データ階層化について知る
あらゆるデータは、アクセスの頻度、セキュリティに対するニーズ、コストといった要因のせいで、同じものはありません。そのため、データストレージアーキテクチャでは、さまざまな要件に対応するために異なるストレージ層を提供する必要があります。ストレージ層は、ディスク・ドライブ・タイプ、RAID構成というように、ストレージ・サブシステムによって異なるため、異なるIPプロファイルとコストに影響があります。
データ階層化は異なるストレージ階層間でのデータの移動を可能にすることです。これにより、適切なデータが適切なストレージ技術にあることを担保できます。現代のストレージアーキテクチャでは、このデータ移動はエンドユーザアプリケーションには見えず、ストレージポリシーにより制御され、自動化されるのが一般的です。典型的なデータ階層の例は、以下のとおりです。
- フラッシュストレージ – 高価値、高性能要件、通常はデータセットは小さく、コストはサービスレベルアグリーメント(SLA)で要求される性能に比較し重要度が低い
- 伝統的なSAN/NASアレイ – 中程度の価値、中程度の性能と中程度のコスト感
- オブジェクトストレージ – 大きなデータセットでアクセス頻度が低い、コストが重要な考慮要件
- パブリッククラウド – アクセスのない長期間アーカイブデータ
通常、OLTPデータベース、CRM、電子メールシステム、仮想マシンなどのアプリケーション/データソースに属する構造化データセットは、上記のようにデータ層1および2に格納されます。構造化されていないデータは、一般的に、パフォーマンスは重要ではなく、管理および購入決定においてコストがより重要な要素となる非常に大きなデータセットであるため、第3層および第4層に移行します。
パブリッククラウドへのデータ階層化における課題
パブリッククラウドサービスは、特に非構造化データの魅力的なデータ階層化ソリューションになっていますが、パブリッククラウドの使用において考慮すべき点があります。

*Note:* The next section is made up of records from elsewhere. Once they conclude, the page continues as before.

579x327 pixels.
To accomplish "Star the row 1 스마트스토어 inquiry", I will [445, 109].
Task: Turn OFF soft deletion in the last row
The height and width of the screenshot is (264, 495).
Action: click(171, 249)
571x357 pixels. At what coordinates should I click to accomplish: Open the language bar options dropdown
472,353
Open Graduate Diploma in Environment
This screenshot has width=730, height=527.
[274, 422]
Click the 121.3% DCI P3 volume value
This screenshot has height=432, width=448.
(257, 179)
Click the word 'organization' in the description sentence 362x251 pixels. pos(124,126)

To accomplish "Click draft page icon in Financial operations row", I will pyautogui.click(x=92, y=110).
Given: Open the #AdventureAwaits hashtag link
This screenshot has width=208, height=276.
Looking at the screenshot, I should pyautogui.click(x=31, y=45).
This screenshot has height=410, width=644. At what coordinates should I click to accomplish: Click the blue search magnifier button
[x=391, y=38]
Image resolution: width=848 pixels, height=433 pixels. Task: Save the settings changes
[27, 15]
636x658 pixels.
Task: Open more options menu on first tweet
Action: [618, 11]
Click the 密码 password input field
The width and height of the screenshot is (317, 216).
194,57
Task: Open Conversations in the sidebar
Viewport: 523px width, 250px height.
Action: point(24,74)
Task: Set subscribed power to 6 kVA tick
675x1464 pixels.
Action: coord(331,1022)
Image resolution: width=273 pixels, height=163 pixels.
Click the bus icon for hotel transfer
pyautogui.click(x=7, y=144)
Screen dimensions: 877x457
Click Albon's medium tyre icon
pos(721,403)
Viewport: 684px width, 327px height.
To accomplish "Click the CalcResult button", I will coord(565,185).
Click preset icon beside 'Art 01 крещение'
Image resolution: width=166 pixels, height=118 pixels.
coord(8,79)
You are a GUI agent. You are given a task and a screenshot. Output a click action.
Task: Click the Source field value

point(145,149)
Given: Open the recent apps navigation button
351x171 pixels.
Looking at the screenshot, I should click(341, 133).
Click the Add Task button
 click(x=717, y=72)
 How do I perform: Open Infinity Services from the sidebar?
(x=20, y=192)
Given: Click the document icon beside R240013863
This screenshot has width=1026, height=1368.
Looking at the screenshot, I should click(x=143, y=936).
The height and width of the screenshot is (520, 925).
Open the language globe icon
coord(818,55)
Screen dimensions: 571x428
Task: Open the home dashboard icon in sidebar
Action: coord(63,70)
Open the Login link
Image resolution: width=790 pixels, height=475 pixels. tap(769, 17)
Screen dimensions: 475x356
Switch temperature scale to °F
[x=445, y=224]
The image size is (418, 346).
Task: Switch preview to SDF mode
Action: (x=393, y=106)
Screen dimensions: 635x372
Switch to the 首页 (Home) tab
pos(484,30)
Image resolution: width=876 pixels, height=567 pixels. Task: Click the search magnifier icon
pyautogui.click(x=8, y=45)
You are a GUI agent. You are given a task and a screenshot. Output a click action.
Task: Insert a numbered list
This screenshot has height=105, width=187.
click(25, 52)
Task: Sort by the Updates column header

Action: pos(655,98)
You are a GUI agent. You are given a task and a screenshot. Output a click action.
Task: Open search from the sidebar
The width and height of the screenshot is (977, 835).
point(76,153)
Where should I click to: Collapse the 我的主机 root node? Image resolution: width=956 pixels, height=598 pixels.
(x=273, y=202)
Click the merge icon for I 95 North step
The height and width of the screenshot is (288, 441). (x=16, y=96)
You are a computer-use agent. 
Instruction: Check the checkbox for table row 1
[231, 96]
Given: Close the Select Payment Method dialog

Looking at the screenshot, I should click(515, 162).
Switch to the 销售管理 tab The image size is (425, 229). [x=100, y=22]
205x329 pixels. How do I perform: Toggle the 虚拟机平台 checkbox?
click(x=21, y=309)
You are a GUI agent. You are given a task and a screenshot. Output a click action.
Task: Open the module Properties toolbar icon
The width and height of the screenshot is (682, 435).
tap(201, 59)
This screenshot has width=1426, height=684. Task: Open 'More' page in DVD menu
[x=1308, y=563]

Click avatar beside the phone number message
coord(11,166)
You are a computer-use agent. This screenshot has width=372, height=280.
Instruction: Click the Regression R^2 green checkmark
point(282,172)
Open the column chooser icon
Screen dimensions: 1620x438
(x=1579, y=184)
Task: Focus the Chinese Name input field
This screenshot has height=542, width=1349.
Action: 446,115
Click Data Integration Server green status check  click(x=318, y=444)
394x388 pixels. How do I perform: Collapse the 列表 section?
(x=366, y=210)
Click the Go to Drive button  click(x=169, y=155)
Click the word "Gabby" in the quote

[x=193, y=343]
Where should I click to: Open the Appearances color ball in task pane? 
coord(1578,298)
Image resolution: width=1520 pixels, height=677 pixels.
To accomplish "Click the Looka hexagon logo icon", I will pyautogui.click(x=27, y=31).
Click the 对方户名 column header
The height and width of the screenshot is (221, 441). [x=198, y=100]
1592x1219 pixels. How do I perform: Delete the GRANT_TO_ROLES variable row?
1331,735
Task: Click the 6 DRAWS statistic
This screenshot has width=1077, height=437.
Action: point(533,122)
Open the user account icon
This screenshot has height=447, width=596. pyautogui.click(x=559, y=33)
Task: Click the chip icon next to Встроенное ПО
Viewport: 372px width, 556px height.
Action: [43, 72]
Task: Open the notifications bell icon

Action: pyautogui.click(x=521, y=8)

- 性能 – 公衆ネットワークからのアクセスは、パブリッククラウドにデータを読み書きする際のボトルネックとなります(クラウドサービスが提供するSLAによる)。特にバックアップデータの場合、バックアップとリカバリのウィンドウは非常に重要です。最もアクセス頻度の高いバックアップセットはオンサイトに保持し、古いバックアップデータのみをクラウドにアーカイブすることを検討する価値があります
- セキュリティ – 特定のデータの種類や業界では、データをクラウドに格納してはならないという規定があります。クラウドに送信されるデータを制御できることが重要です
- アクセスパターン – 頻繁に再読み込みされるデータは、パブリッククラウドサービス事業者により、追加のネットワーク利用料を課される可能性があります。データダウンロードに関連するコストを管理するには、データの利用方法を理解することが不可欠です
- コスト – データを読む際に伴うネットワーク費用と同じく、大量のデータをクラウドに格納することは、特に社内のクラウドストレージの経済性と比較して経済的に見合わないことがあります。評価を行う必要があります
バランスのとれたデータ階層戦略にハイブリッドクラウドを使う
非構造化データの場合、データ管理に対するハイブリッドなアプローチは、オートメーション・エンジン、データ分類、およびデータのきめ細かな制御にとっての鍵となります
ハイブリッドクラウドのアプローチでは、オンプレミスストレージ側で制御しながらパブリッククラウドに任意のデータをプッシュすることができます。あらゆるデータストレージシステムにとって、異なるデータセットが異なる管理要件を持ち、データの価値に応じて異なるSLAを適用する必要があるため、制御と管理の粒度は非常に重要です。
Cloudian HyperStoreは、このブログの前半にリストしたデータ層3と4を簡単に移動できる柔軟性を提供するソリューションです。データセンターからコントロールしセキュリティを確保できるだけでなく、Amazon S3 / Glacier、Google Cloud Platform、S3 API接続を提供する他のクラウドサービスなど、さまざまな宛先クラウドストレージプラットフォームにHyperStoreを統合することができます。